Task – Every line holding the string "agent" should be copied out of the listing.
** Data under study follows **
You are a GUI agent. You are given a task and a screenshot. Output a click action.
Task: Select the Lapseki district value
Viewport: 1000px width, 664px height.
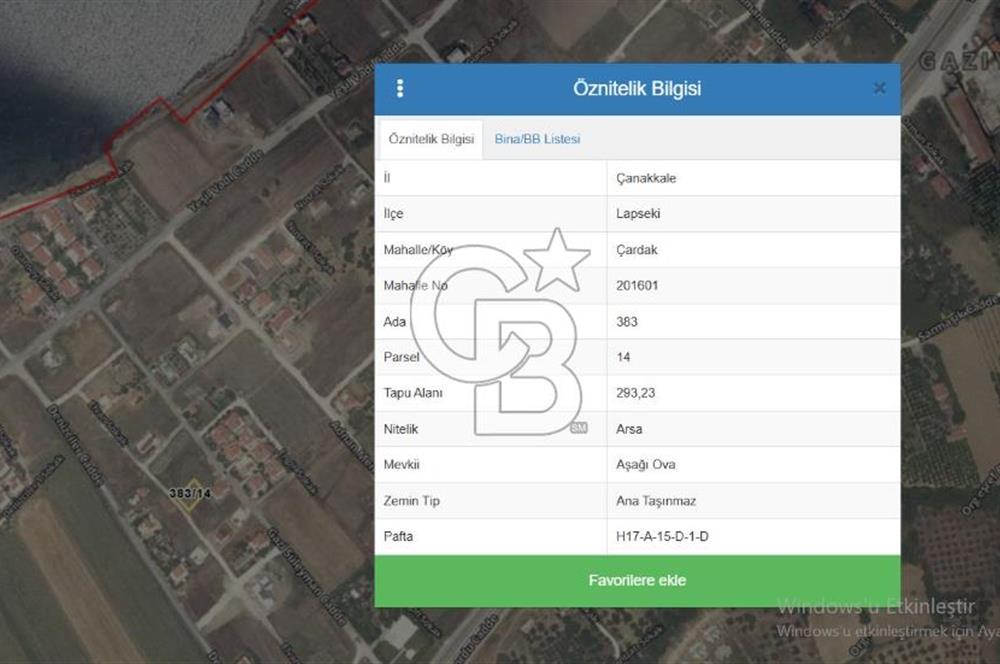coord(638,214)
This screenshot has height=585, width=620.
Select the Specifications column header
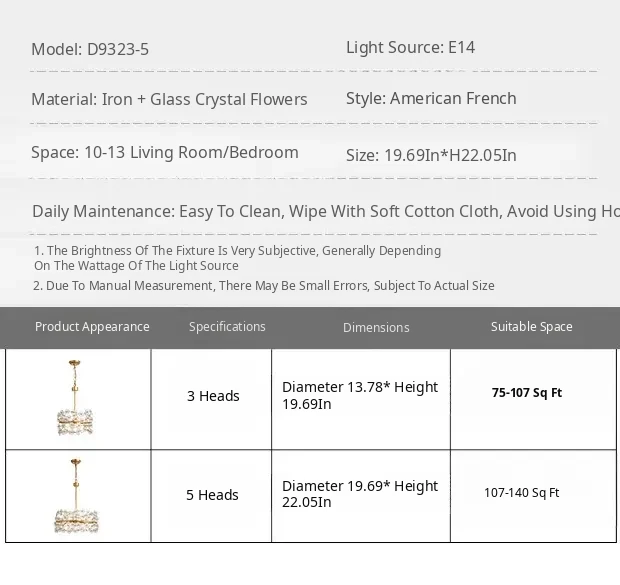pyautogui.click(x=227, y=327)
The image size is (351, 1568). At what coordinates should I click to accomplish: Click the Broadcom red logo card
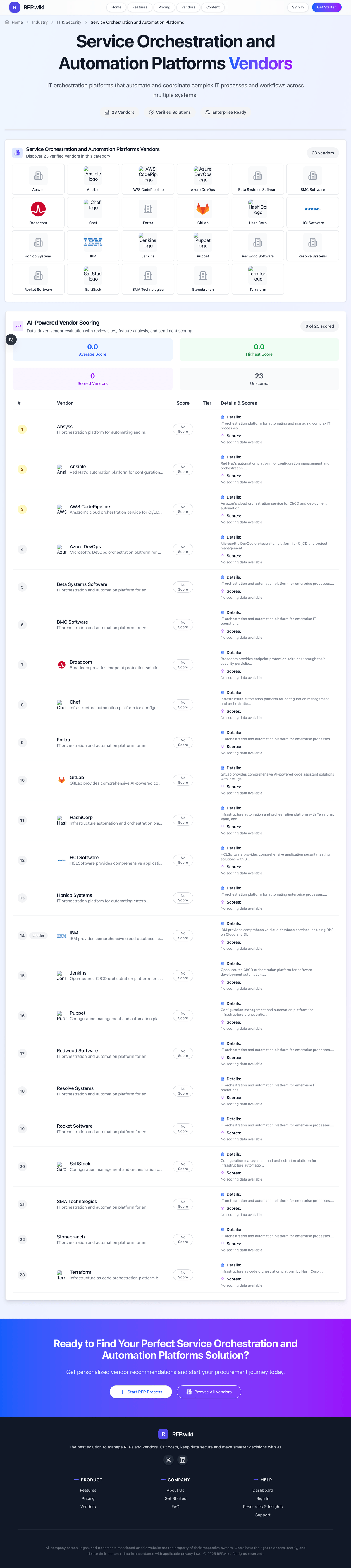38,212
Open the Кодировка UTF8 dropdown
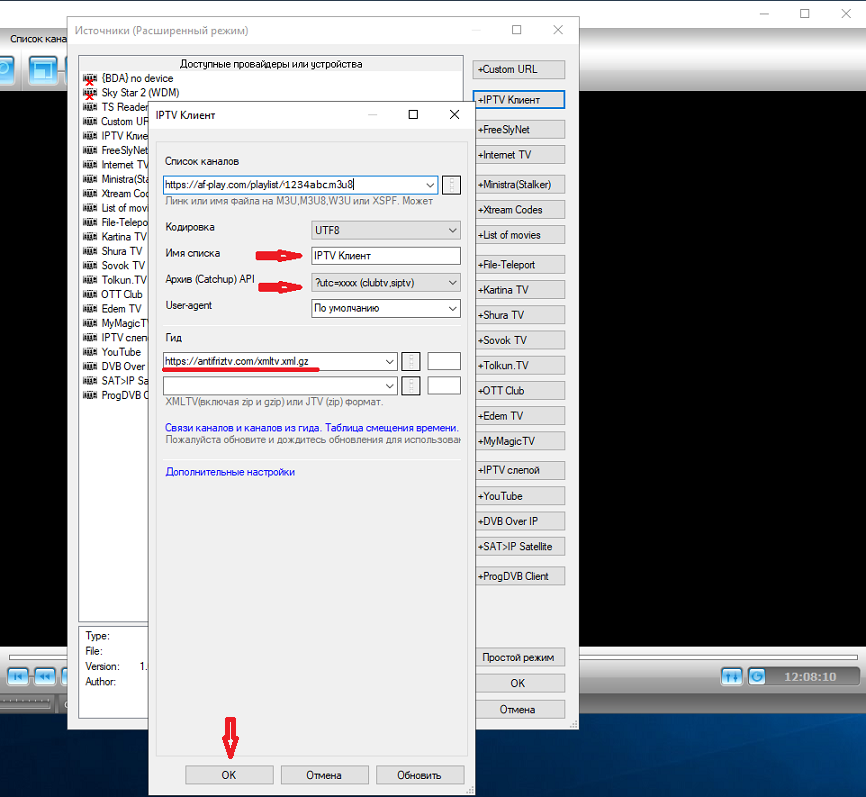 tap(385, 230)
** End of Data under study **
** Data under study follows **
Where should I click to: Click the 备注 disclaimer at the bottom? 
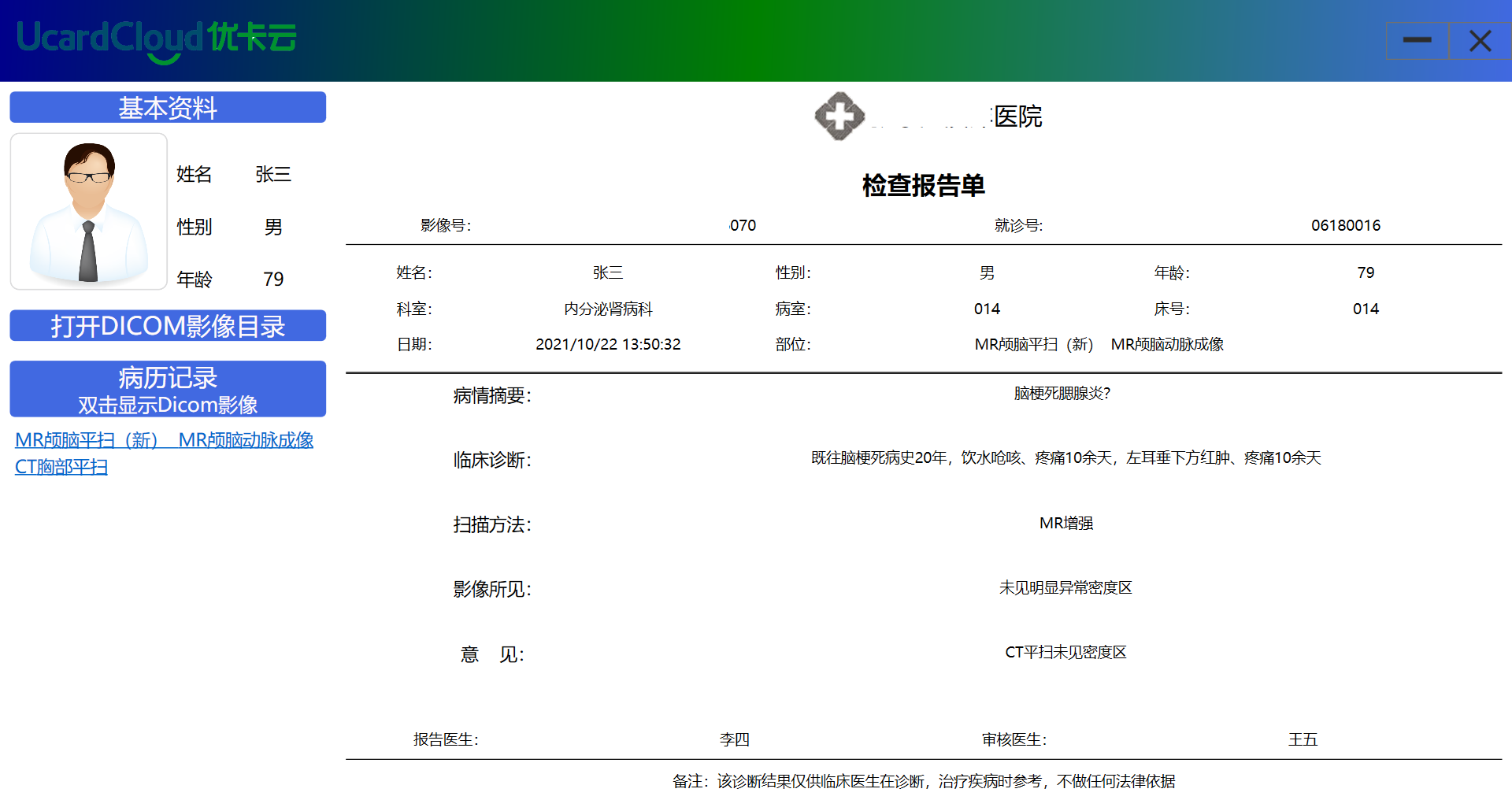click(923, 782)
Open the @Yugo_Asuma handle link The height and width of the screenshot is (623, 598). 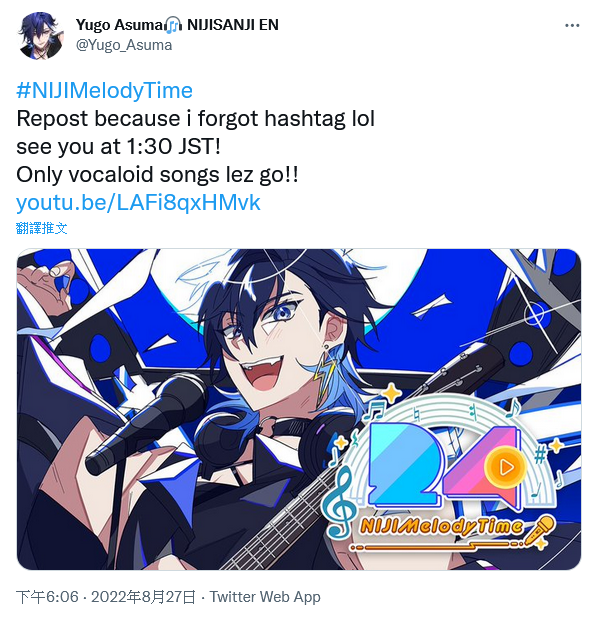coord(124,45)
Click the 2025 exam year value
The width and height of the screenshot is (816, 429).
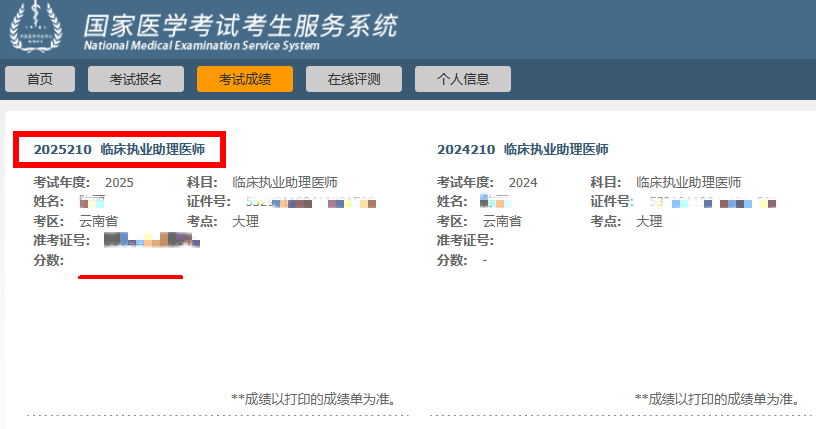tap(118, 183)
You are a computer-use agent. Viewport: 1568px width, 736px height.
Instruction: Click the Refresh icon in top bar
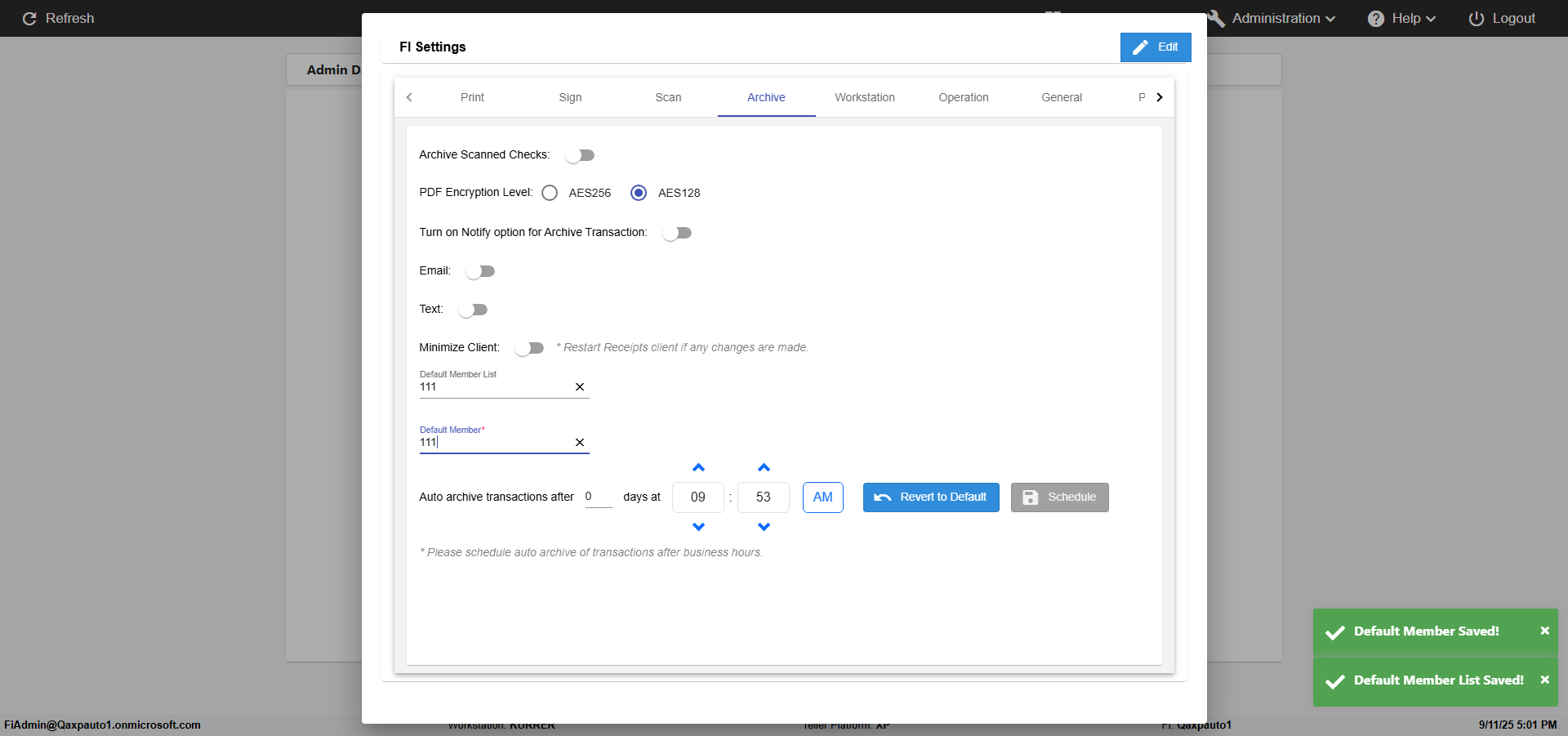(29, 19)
** End of Data under study **
Final answer –
You are a GUI agent. You are given a task and a screenshot. Output a click action.
You are a computer-use agent. Viewport: 1568px width, 736px height.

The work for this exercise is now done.